------ PROVIDED ENTRIES

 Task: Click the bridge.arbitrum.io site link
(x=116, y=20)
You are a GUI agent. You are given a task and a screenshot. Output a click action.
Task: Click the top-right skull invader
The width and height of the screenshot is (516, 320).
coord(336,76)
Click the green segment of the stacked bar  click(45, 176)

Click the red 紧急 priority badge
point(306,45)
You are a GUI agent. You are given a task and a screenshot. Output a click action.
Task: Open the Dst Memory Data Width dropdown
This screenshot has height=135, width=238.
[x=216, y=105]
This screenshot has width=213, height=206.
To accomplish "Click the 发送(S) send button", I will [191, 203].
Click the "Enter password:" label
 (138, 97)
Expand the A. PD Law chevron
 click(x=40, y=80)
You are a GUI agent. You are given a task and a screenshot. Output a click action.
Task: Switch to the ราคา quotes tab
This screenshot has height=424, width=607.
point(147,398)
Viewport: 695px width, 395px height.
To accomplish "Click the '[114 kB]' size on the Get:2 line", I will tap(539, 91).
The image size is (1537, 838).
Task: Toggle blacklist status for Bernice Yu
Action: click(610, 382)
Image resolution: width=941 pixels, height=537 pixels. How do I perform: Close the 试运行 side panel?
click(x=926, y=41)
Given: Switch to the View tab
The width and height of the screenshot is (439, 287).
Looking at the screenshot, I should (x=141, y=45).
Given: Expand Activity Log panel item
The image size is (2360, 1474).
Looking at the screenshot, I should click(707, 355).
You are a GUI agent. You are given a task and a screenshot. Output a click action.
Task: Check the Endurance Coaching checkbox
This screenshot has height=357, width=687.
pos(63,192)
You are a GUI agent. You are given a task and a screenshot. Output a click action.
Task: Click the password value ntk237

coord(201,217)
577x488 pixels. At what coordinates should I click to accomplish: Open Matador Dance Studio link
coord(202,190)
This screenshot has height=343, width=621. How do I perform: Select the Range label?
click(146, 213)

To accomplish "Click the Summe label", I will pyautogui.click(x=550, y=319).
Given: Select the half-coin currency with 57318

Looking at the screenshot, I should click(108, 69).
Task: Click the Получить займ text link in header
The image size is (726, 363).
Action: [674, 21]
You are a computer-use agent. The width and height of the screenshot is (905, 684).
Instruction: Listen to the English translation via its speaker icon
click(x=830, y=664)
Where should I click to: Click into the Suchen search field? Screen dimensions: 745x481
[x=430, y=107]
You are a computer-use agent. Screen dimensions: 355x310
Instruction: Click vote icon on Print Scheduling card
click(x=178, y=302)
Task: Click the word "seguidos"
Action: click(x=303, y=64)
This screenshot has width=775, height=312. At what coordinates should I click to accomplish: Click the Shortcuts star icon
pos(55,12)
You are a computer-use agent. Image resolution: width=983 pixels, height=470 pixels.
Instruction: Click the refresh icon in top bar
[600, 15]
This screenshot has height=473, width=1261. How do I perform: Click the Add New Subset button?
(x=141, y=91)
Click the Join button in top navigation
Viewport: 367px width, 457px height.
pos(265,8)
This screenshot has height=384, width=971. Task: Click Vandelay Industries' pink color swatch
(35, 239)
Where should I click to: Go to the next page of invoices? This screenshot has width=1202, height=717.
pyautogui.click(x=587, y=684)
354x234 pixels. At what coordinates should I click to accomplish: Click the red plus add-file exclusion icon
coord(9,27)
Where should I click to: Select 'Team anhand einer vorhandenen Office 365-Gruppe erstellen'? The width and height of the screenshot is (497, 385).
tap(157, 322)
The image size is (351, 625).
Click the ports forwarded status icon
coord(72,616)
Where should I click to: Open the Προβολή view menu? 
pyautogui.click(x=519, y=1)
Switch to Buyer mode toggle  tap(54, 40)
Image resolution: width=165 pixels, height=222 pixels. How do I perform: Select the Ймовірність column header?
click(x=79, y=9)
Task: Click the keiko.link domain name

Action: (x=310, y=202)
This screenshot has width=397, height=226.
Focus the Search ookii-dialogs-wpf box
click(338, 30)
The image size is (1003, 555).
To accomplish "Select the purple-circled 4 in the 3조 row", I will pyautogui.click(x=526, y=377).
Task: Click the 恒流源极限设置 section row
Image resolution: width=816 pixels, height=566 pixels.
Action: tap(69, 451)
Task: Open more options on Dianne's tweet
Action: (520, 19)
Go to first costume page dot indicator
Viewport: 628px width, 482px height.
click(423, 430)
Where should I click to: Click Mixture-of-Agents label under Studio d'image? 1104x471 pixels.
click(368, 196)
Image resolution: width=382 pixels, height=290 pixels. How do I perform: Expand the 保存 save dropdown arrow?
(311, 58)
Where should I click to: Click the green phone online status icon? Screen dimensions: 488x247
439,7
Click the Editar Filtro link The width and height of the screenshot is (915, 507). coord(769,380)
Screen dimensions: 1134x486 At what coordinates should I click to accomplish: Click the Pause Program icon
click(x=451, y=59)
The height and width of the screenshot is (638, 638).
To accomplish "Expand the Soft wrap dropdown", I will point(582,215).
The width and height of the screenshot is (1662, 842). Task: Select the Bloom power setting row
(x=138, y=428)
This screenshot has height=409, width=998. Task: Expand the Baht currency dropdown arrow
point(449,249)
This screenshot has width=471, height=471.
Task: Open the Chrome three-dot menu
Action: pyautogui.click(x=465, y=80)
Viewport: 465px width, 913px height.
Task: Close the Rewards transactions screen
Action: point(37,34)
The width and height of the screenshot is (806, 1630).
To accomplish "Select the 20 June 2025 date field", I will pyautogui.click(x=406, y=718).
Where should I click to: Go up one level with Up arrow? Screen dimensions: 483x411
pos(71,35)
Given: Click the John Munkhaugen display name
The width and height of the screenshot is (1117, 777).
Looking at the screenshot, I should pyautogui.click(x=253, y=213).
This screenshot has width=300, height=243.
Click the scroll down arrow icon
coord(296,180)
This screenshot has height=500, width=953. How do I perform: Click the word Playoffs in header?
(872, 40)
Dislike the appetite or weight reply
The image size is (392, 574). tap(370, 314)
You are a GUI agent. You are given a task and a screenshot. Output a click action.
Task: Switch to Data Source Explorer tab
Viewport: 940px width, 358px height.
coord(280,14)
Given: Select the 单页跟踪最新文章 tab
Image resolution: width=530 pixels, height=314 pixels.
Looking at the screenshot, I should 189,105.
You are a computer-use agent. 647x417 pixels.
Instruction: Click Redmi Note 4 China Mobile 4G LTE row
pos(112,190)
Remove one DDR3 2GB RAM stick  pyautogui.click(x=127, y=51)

------------

### PROBLEM STATEMENT
Your answer should hold every line of the entries that contains the string "Switch".

### FINAL ANSWER
Task: Switch to the ราคา quotes tab
Given: Switch to the View tab
Switch to Buyer mode toggle  tap(54, 40)
Task: Switch to Data Source Explorer tab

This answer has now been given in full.